BY Dr. Maria Kaurakova
2017-11-10
Title | Private International Law of Corporations PDF eBook |
Author | Dr. Maria Kaurakova |
Publisher | Spiramus Press Ltd |
Pages | 168 |
Release | 2017-11-10 |
Genre | Law |
ISBN | 191015167X |
This book is about the theory of corporations as subjects of private international law. It aims to show the true extent and depth of legal and jurisdictional problems that states commonly face now, dealing with allocation of cross-border corporate relations and other relations closely connected with them in the appropriate system of law and jurisdiction. This work rests on the idea that in the united but diverse and contradictory world founded upon eternal laws, law should be characterized by the same qualities. The main end of private international law should be to support these qualities of the world and law bringing order to it.
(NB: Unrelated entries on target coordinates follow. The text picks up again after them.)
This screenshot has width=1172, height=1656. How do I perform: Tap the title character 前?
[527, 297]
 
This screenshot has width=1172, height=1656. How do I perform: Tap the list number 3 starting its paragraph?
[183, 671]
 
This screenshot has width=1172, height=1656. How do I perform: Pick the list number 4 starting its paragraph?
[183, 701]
This book is a manual for jurists, practitioners of law and academics, who need research covering specific legal and jurisdictional issues in a corporate sphere and probes the issue of the place of private international law of corporations in national systems of law, when viewed through institutional, scientific, practical, strategic and economic dimensions. This book examines the issues concerned with allocation of cross-border corporate relations and other relations closely connected with them in the appropriate system of law and jurisdiction resting on the idea of distinct public policy with inherent public interest. It provides a careful study of institutional, scientific, practical, strategic and economic aspects of private international law of corporations as it was, is and ought to be. This is to show what was done, what we have at present and what needs to be done in this specific area in a manner suggesting a simple and concise reasoning within the confines of scientific, systematic and historical treatment of the issue in study.
BY Stephan Rammeloo
2001
Title | Corporations in Private International Law PDF eBook |
Author | Stephan Rammeloo |
Publisher | Oxford University Press, USA |
Pages | 404 |
Release | 2001 |
Genre | Business & Economics |
ISBN | 9780198299257 |
This text provides discussion of the principle of freedom of establishment and focuses on the key issue of determining where a corporation has its 'seat' for legal purposes.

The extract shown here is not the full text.